- What this task involves
Find each line of the data below that contains the word "extension" and copy those lines. Case counts.

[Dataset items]

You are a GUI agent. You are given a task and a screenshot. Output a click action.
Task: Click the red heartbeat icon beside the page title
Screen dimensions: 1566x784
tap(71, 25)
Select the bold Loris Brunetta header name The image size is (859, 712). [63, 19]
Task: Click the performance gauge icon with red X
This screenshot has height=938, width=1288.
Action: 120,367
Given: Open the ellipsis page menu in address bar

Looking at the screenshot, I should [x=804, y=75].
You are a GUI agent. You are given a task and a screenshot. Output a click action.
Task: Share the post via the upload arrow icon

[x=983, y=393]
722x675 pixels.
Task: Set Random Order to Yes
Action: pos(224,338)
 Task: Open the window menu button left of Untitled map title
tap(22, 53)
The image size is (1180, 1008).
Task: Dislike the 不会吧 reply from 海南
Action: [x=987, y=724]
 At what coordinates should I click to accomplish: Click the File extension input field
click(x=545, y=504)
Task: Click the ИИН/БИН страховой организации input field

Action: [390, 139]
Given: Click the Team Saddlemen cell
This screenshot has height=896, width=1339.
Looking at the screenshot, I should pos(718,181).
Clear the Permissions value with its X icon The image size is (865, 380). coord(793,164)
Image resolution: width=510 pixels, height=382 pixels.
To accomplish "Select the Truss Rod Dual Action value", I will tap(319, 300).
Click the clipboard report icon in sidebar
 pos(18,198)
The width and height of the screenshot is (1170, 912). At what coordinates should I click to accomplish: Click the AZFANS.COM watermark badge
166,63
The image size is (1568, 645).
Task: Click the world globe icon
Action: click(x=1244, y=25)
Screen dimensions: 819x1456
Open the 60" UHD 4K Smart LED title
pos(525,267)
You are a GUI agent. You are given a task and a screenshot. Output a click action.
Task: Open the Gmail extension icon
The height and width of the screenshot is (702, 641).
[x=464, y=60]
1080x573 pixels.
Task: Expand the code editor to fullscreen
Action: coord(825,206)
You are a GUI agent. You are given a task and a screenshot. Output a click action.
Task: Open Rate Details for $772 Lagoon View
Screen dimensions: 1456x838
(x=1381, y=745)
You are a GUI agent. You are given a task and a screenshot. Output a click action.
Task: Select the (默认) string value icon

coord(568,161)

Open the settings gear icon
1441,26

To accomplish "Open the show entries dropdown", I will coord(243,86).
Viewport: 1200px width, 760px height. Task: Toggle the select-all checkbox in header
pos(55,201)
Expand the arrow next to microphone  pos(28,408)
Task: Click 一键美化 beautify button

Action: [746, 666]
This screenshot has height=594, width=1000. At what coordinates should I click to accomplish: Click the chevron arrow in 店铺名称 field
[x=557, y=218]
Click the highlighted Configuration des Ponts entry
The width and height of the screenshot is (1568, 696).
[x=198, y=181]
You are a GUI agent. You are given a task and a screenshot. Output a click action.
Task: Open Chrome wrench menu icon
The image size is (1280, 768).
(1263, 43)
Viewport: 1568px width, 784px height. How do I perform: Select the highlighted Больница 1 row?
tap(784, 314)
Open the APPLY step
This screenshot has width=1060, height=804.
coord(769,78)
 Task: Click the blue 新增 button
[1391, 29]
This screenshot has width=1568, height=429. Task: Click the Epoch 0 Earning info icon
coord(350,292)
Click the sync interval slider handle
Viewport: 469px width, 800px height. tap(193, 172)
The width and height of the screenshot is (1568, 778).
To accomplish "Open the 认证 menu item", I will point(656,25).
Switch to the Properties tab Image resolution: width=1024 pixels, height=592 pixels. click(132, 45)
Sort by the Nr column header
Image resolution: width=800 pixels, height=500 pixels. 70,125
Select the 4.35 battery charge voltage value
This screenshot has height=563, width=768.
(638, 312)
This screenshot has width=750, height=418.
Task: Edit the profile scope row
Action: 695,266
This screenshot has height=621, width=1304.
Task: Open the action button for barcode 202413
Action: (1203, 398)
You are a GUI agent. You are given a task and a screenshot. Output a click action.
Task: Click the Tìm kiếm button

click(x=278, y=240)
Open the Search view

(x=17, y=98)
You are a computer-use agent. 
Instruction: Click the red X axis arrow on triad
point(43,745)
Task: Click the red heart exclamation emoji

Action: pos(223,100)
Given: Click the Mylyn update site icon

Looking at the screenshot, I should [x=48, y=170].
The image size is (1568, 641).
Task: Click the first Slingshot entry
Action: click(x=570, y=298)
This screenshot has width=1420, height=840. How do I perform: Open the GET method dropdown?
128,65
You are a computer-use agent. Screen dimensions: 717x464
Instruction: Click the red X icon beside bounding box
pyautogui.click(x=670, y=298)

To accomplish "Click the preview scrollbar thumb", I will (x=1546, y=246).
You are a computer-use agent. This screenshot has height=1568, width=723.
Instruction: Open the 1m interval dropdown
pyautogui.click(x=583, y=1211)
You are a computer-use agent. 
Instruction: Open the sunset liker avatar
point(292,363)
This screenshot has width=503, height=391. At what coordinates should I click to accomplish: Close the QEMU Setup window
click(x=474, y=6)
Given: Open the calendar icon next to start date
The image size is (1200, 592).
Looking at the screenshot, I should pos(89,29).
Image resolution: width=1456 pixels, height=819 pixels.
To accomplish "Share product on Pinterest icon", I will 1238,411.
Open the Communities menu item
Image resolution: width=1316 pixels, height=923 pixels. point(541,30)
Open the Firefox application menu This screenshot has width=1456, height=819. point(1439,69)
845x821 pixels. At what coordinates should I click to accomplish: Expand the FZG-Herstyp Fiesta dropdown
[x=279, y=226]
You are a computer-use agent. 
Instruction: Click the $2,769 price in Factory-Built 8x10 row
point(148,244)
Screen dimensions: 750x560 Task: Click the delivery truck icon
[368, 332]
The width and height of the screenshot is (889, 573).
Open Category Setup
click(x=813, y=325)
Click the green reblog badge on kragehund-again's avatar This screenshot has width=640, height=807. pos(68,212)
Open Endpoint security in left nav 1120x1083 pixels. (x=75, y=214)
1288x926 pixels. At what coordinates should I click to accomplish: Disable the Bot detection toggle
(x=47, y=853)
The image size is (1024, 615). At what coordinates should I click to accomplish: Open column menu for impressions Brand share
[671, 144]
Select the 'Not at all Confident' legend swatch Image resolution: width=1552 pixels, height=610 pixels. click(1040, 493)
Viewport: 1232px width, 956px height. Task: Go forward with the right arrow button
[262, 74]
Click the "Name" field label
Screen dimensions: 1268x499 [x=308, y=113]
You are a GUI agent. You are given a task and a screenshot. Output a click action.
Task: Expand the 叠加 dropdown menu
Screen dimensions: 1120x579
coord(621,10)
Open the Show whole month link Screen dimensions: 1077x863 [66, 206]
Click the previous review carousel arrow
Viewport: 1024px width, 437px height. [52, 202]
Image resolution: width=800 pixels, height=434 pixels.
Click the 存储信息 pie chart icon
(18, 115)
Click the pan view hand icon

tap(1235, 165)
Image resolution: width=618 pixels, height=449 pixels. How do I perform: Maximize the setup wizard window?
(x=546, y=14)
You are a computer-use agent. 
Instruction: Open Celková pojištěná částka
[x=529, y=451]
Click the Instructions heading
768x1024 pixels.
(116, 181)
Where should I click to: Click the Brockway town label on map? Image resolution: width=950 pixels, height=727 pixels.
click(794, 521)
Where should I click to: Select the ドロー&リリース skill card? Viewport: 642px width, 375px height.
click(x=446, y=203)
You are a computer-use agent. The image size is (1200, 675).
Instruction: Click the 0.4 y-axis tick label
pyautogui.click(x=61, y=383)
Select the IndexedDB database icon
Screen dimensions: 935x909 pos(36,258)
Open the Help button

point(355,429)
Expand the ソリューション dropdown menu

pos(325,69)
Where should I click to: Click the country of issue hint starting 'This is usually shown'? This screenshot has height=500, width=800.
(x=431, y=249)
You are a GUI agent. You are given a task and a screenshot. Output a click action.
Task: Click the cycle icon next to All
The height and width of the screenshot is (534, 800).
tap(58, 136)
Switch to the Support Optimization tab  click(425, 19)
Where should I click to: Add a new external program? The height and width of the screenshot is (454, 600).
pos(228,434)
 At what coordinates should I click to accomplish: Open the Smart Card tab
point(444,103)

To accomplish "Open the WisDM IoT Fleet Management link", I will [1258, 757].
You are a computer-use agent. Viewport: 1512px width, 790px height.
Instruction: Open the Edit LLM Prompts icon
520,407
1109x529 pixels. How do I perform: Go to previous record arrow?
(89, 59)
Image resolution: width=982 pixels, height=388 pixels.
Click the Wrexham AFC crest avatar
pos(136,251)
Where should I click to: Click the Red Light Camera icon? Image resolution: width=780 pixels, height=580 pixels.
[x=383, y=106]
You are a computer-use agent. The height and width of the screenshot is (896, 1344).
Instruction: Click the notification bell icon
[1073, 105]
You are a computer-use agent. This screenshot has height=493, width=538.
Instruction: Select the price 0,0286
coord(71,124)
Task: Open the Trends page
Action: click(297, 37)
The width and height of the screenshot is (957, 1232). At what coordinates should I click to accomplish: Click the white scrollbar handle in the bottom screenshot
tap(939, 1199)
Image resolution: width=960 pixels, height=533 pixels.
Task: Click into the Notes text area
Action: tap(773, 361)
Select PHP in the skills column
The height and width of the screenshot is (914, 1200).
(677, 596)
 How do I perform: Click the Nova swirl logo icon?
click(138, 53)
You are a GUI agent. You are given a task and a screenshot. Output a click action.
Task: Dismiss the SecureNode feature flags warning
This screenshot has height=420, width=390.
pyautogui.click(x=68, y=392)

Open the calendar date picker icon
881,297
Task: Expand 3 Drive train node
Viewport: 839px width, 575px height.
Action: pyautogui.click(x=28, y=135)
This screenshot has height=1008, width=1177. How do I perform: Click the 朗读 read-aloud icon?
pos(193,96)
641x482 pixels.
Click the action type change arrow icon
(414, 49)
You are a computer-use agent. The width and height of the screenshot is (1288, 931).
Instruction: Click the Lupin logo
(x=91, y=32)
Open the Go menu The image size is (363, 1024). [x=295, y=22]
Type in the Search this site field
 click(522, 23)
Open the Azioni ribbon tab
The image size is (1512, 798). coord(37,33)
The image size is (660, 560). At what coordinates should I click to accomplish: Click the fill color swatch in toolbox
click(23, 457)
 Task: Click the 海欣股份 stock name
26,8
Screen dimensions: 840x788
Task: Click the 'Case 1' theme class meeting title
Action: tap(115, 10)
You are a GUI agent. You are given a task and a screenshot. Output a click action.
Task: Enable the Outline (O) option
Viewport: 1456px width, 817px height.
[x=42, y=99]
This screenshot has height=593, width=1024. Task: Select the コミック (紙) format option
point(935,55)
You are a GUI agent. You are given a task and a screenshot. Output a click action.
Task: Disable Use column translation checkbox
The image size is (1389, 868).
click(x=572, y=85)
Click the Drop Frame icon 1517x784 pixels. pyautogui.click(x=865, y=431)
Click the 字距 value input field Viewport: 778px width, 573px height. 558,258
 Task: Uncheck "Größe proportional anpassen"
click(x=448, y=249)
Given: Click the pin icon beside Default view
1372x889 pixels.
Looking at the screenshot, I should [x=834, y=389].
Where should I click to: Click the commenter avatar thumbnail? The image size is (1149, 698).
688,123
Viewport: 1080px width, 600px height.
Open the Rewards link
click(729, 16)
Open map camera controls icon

- Exercise result
 At what coordinates should I click to accomplish: Click the File extension input field
Task: Open the Gmail extension icon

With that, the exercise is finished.